══ DATA ══
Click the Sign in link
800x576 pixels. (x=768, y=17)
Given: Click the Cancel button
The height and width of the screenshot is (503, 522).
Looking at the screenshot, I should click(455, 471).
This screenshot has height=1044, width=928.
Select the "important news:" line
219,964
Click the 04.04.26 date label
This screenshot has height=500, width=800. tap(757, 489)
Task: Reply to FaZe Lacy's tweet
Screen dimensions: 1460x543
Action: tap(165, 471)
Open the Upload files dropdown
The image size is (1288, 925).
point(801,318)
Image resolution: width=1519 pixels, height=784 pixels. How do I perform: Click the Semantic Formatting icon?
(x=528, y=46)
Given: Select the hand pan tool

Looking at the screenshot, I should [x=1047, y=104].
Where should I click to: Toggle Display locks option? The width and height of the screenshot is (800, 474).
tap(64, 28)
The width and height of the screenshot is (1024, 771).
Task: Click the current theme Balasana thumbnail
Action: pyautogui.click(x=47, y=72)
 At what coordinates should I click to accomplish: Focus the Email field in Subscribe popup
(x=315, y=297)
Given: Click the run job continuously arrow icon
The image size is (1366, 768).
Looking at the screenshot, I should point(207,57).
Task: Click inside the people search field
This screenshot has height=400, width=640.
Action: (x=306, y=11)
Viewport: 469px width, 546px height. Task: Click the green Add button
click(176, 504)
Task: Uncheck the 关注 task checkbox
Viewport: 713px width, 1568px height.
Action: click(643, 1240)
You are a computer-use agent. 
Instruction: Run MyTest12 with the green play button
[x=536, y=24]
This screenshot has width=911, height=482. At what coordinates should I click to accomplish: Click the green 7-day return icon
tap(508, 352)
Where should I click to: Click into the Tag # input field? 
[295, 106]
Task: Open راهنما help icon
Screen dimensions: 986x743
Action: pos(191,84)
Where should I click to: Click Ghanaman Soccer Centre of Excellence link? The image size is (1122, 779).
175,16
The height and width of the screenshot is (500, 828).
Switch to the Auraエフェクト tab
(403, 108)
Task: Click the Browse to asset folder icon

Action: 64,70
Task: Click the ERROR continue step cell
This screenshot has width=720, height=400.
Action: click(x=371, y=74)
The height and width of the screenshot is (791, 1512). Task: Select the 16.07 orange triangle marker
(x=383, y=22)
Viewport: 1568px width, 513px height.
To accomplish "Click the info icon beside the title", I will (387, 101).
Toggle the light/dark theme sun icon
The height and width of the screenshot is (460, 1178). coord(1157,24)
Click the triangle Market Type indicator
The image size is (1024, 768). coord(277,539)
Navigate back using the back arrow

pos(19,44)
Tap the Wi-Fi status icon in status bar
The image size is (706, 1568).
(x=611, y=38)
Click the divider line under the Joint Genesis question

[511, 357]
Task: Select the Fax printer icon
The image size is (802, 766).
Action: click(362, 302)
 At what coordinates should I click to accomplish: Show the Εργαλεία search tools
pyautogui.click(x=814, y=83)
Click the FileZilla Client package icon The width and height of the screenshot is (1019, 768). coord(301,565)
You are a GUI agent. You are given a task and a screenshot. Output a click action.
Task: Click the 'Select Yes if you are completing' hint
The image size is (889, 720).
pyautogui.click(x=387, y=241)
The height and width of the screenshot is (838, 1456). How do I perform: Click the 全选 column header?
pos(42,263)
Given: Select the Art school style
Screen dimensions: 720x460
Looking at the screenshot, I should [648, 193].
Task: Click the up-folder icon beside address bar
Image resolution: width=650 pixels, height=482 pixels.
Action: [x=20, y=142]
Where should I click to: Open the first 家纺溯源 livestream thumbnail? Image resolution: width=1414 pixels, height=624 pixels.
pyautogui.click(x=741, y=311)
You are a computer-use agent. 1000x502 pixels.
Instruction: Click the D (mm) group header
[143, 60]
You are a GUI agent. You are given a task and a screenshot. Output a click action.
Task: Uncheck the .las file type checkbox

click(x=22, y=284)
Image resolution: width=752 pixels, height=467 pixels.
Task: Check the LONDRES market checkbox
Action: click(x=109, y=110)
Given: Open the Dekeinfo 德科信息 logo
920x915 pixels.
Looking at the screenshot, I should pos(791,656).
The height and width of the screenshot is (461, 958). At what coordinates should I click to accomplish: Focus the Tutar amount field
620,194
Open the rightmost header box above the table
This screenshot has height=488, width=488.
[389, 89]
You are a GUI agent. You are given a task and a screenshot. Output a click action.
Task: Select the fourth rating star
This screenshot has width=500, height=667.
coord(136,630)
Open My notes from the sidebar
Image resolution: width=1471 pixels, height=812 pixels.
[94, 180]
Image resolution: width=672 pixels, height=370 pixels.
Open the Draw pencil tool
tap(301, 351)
═══
For this exercise, write all the records out again exactly.

SOLVED EXERCISE:
Click the Sign in link
800x576 pixels. (x=768, y=17)
Given: Click the Cancel button
The height and width of the screenshot is (503, 522).
Looking at the screenshot, I should click(455, 471).
This screenshot has height=1044, width=928.
Select the "important news:" line
219,964
Click the 04.04.26 date label
This screenshot has height=500, width=800. tap(757, 489)
Task: Reply to FaZe Lacy's tweet
Screen dimensions: 1460x543
Action: tap(165, 471)
Open the Upload files dropdown
The image size is (1288, 925).
point(801,318)
Image resolution: width=1519 pixels, height=784 pixels. How do I perform: Click the Semantic Formatting icon?
(x=528, y=46)
Given: Select the hand pan tool

Looking at the screenshot, I should [x=1047, y=104].
Where should I click to: Toggle Display locks option? The width and height of the screenshot is (800, 474).
tap(64, 28)
The width and height of the screenshot is (1024, 771).
Task: Click the current theme Balasana thumbnail
Action: pyautogui.click(x=47, y=72)
 At what coordinates should I click to accomplish: Focus the Email field in Subscribe popup
(x=315, y=297)
Given: Click the run job continuously arrow icon
The image size is (1366, 768).
Looking at the screenshot, I should point(207,57).
Task: Click inside the people search field
This screenshot has height=400, width=640.
Action: (x=306, y=11)
Viewport: 469px width, 546px height. Task: Click the green Add button
click(176, 504)
Task: Uncheck the 关注 task checkbox
Viewport: 713px width, 1568px height.
Action: click(643, 1240)
You are a computer-use agent. 
Instruction: Run MyTest12 with the green play button
[x=536, y=24]
This screenshot has width=911, height=482. At what coordinates should I click to accomplish: Click the green 7-day return icon
tap(508, 352)
Where should I click to: Click into the Tag # input field? 
[295, 106]
Task: Open راهنما help icon
Screen dimensions: 986x743
Action: pos(191,84)
Where should I click to: Click Ghanaman Soccer Centre of Excellence link? The image size is (1122, 779).
175,16
The height and width of the screenshot is (500, 828).
Switch to the Auraエフェクト tab
(403, 108)
Task: Click the Browse to asset folder icon

Action: 64,70
Task: Click the ERROR continue step cell
This screenshot has width=720, height=400.
Action: click(x=371, y=74)
The height and width of the screenshot is (791, 1512). Task: Select the 16.07 orange triangle marker
(x=383, y=22)
Viewport: 1568px width, 513px height.
To accomplish "Click the info icon beside the title", I will (387, 101).
Toggle the light/dark theme sun icon
The height and width of the screenshot is (460, 1178). coord(1157,24)
Click the triangle Market Type indicator
The image size is (1024, 768). coord(277,539)
Navigate back using the back arrow

pos(19,44)
Tap the Wi-Fi status icon in status bar
The image size is (706, 1568).
(x=611, y=38)
Click the divider line under the Joint Genesis question

[511, 357]
Task: Select the Fax printer icon
The image size is (802, 766).
Action: click(362, 302)
 At what coordinates should I click to accomplish: Show the Εργαλεία search tools
pyautogui.click(x=814, y=83)
Click the FileZilla Client package icon The width and height of the screenshot is (1019, 768). coord(301,565)
You are a GUI agent. You are given a task and a screenshot. Output a click action.
Task: Click the 'Select Yes if you are completing' hint
The image size is (889, 720).
pyautogui.click(x=387, y=241)
The height and width of the screenshot is (838, 1456). How do I perform: Click the 全选 column header?
pos(42,263)
Given: Select the Art school style
Screen dimensions: 720x460
Looking at the screenshot, I should [648, 193].
Task: Click the up-folder icon beside address bar
Image resolution: width=650 pixels, height=482 pixels.
Action: [x=20, y=142]
Where should I click to: Open the first 家纺溯源 livestream thumbnail? Image resolution: width=1414 pixels, height=624 pixels.
pyautogui.click(x=741, y=311)
You are a computer-use agent. 1000x502 pixels.
Instruction: Click the D (mm) group header
[143, 60]
You are a GUI agent. You are given a task and a screenshot. Output a click action.
Task: Uncheck the .las file type checkbox

click(x=22, y=284)
Image resolution: width=752 pixels, height=467 pixels.
Task: Check the LONDRES market checkbox
Action: click(x=109, y=110)
Given: Open the Dekeinfo 德科信息 logo
920x915 pixels.
Looking at the screenshot, I should pos(791,656).
The height and width of the screenshot is (461, 958). At what coordinates should I click to accomplish: Focus the Tutar amount field
620,194
Open the rightmost header box above the table
This screenshot has height=488, width=488.
[389, 89]
You are a GUI agent. You are given a task and a screenshot. Output a click action.
Task: Select the fourth rating star
This screenshot has width=500, height=667.
coord(136,630)
Open My notes from the sidebar
Image resolution: width=1471 pixels, height=812 pixels.
[94, 180]
Image resolution: width=672 pixels, height=370 pixels.
Open the Draw pencil tool
tap(301, 351)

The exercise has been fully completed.